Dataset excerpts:

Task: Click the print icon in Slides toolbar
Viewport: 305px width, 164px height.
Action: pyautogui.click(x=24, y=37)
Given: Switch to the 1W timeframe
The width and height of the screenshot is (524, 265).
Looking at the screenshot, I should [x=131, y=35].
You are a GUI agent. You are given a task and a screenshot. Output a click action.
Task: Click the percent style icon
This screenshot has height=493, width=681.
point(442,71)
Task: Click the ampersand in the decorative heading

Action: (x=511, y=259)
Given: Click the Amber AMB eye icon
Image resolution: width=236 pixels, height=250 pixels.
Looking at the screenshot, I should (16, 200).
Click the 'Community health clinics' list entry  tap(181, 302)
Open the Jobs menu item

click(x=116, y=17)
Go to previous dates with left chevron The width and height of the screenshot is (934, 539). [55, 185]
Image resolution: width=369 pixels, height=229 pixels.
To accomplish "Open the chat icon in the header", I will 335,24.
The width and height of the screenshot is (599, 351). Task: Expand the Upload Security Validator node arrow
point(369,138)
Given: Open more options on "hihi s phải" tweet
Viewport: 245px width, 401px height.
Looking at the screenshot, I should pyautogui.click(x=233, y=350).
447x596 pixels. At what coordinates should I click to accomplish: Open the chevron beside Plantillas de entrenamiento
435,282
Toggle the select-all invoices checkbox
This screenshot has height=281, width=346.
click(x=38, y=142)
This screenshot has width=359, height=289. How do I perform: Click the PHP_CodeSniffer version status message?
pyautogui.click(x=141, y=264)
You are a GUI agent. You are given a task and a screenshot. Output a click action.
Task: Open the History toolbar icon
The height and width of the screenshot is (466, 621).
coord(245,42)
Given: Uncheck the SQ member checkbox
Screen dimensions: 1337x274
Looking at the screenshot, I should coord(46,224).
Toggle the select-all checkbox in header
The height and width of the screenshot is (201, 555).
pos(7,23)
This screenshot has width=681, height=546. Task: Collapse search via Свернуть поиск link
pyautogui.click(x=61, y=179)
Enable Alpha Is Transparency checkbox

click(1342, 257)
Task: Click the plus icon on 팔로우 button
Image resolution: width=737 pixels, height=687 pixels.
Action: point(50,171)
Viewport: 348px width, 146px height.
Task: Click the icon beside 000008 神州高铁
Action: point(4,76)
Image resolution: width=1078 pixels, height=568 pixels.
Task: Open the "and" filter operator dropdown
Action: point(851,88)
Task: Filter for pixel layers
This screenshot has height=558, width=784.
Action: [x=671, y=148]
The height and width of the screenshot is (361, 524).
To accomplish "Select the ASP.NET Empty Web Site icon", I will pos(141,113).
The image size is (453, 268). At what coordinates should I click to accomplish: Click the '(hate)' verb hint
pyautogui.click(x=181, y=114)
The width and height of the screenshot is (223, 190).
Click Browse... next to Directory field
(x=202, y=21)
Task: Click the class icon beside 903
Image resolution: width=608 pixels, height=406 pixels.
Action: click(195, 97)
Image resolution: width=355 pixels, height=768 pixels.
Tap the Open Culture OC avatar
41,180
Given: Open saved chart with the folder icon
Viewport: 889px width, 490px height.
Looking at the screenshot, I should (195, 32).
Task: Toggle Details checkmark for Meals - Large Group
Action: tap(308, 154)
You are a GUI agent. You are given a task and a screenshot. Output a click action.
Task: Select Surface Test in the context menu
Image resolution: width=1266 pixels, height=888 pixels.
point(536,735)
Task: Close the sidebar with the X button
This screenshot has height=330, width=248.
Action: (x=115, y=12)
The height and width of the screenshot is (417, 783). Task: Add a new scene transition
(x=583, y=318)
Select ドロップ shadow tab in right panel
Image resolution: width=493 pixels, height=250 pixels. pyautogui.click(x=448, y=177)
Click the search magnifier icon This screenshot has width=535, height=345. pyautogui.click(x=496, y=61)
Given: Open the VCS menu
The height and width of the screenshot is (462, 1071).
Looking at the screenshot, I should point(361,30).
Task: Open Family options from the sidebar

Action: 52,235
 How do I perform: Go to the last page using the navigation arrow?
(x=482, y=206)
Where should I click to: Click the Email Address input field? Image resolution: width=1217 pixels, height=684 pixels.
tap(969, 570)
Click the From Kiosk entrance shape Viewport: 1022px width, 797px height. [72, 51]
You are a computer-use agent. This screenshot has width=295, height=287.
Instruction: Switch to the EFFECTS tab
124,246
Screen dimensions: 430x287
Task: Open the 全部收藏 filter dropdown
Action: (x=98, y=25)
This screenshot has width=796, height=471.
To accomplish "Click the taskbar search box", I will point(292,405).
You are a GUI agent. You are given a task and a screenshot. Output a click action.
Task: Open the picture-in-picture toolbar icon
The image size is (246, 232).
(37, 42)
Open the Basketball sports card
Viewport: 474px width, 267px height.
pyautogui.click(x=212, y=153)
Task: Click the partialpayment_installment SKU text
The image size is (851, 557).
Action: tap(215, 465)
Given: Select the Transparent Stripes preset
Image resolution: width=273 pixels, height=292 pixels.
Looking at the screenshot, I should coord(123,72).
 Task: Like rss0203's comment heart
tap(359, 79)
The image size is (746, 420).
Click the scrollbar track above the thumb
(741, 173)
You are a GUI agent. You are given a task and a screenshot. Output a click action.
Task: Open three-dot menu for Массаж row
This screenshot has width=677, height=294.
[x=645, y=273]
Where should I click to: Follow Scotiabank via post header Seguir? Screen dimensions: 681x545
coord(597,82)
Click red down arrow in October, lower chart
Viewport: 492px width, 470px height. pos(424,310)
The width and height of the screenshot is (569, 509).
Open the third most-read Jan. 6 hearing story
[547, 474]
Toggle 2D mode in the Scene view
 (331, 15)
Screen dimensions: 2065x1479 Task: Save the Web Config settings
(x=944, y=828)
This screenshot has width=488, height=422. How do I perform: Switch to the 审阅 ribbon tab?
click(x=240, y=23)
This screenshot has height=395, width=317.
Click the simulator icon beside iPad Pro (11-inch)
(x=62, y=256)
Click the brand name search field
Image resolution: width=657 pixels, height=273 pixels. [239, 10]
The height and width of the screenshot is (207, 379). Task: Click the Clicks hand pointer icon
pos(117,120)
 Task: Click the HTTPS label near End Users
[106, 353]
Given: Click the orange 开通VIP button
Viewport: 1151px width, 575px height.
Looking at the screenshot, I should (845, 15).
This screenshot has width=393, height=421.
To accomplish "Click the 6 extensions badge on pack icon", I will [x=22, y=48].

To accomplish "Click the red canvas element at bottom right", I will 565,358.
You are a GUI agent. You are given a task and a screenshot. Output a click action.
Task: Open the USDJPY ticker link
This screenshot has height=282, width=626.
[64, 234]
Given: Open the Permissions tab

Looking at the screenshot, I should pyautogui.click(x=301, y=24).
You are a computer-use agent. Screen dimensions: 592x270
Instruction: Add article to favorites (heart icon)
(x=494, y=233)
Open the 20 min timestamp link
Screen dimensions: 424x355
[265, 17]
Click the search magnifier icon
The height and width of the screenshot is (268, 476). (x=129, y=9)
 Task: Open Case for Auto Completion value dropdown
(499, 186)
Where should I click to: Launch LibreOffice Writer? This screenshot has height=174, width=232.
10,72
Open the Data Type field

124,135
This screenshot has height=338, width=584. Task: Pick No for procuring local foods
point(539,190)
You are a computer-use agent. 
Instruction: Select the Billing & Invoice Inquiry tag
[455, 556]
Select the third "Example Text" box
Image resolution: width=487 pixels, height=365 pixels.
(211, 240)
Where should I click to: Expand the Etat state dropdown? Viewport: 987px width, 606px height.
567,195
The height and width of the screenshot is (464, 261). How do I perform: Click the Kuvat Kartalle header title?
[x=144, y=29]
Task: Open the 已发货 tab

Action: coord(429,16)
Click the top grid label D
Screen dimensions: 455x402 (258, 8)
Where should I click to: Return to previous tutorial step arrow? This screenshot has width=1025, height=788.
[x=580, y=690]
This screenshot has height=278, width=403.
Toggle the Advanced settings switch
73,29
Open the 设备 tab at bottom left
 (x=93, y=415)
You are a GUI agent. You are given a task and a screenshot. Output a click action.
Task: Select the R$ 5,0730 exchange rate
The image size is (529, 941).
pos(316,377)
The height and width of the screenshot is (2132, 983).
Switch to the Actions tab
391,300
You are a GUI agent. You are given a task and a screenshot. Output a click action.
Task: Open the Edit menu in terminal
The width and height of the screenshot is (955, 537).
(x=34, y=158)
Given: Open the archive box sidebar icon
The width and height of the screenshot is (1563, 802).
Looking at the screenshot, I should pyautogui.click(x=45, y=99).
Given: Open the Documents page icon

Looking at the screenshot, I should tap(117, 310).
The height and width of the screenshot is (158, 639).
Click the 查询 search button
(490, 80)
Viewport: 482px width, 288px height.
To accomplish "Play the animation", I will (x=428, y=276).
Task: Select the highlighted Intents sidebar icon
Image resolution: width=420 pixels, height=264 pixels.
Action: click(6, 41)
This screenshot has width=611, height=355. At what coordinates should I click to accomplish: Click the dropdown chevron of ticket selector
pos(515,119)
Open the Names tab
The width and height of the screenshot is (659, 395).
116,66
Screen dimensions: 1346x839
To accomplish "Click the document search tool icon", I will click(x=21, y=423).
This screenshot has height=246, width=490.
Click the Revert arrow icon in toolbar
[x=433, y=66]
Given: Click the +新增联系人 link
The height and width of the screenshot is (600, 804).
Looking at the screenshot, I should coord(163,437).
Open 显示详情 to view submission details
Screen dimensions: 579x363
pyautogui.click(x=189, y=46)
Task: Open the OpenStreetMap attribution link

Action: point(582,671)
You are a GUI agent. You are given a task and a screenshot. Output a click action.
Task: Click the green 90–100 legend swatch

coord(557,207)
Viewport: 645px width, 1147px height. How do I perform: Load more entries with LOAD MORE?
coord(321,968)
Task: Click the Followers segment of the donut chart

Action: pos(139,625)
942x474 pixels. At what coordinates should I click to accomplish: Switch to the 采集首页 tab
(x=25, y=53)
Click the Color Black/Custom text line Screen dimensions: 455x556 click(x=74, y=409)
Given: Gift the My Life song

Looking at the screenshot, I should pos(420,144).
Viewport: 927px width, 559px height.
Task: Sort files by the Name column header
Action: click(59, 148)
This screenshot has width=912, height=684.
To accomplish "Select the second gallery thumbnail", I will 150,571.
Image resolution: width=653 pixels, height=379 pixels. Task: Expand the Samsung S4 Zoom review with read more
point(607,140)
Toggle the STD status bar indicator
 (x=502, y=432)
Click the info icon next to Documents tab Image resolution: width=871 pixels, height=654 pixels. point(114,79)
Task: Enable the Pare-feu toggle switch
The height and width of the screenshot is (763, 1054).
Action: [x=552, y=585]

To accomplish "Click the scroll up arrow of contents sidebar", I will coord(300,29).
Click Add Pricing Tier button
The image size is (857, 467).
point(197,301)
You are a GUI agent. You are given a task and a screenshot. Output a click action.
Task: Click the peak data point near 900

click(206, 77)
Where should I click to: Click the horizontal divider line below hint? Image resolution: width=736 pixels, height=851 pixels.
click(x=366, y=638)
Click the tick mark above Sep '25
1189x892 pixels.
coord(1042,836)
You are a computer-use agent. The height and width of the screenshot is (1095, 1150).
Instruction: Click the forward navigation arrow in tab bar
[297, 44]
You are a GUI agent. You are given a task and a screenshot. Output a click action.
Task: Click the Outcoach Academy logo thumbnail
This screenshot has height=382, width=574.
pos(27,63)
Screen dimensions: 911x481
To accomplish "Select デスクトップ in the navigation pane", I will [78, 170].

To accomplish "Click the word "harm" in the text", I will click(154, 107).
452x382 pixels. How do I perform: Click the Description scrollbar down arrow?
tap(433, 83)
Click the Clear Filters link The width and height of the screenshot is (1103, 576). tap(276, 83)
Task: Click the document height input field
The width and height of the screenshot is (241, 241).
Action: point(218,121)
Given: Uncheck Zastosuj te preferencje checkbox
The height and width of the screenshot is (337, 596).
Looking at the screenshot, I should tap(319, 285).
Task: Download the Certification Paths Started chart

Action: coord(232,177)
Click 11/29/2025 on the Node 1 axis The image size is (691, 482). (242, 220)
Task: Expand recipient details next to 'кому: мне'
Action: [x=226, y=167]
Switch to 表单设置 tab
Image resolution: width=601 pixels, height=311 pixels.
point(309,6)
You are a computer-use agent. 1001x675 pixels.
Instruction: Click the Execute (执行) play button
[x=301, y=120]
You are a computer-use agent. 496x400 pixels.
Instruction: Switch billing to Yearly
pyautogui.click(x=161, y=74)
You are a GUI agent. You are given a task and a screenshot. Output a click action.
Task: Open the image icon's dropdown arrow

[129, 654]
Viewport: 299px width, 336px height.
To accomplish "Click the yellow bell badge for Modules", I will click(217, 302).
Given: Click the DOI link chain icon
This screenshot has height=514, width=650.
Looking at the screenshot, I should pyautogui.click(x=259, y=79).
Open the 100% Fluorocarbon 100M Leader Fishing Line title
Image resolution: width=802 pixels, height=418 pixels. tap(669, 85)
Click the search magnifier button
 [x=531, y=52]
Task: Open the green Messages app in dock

» **Task prompt**
Return, with no change at all, every line in the entries above from the line containing "Toggle the select-all invoices checkbox" through the line containing "Task: Select Surface Test in the context menu".

» **Expected output**
Toggle the select-all invoices checkbox
This screenshot has height=281, width=346.
click(x=38, y=142)
This screenshot has width=359, height=289. How do I perform: Click the PHP_CodeSniffer version status message?
pyautogui.click(x=141, y=264)
You are a GUI agent. You are given a task and a screenshot. Output a click action.
Task: Open the History toolbar icon
The height and width of the screenshot is (466, 621).
coord(245,42)
Given: Uncheck the SQ member checkbox
Screen dimensions: 1337x274
Looking at the screenshot, I should coord(46,224).
Toggle the select-all checkbox in header
The height and width of the screenshot is (201, 555).
pos(7,23)
This screenshot has width=681, height=546. Task: Collapse search via Свернуть поиск link
pyautogui.click(x=61, y=179)
Enable Alpha Is Transparency checkbox

click(1342, 257)
Task: Click the plus icon on 팔로우 button
Image resolution: width=737 pixels, height=687 pixels.
Action: point(50,171)
Viewport: 348px width, 146px height.
Task: Click the icon beside 000008 神州高铁
Action: point(4,76)
Image resolution: width=1078 pixels, height=568 pixels.
Task: Open the "and" filter operator dropdown
Action: point(851,88)
Task: Filter for pixel layers
This screenshot has height=558, width=784.
Action: [x=671, y=148]
The height and width of the screenshot is (361, 524).
To accomplish "Select the ASP.NET Empty Web Site icon", I will pos(141,113).
The image size is (453, 268). At what coordinates should I click to accomplish: Click the '(hate)' verb hint
pyautogui.click(x=181, y=114)
The width and height of the screenshot is (223, 190).
Click Browse... next to Directory field
(x=202, y=21)
Task: Click the class icon beside 903
Image resolution: width=608 pixels, height=406 pixels.
Action: click(195, 97)
Image resolution: width=355 pixels, height=768 pixels.
Tap the Open Culture OC avatar
41,180
Given: Open saved chart with the folder icon
Viewport: 889px width, 490px height.
Looking at the screenshot, I should (195, 32).
Task: Toggle Details checkmark for Meals - Large Group
Action: tap(308, 154)
You are a GUI agent. You are given a task and a screenshot. Output a click action.
Task: Select Surface Test in the context menu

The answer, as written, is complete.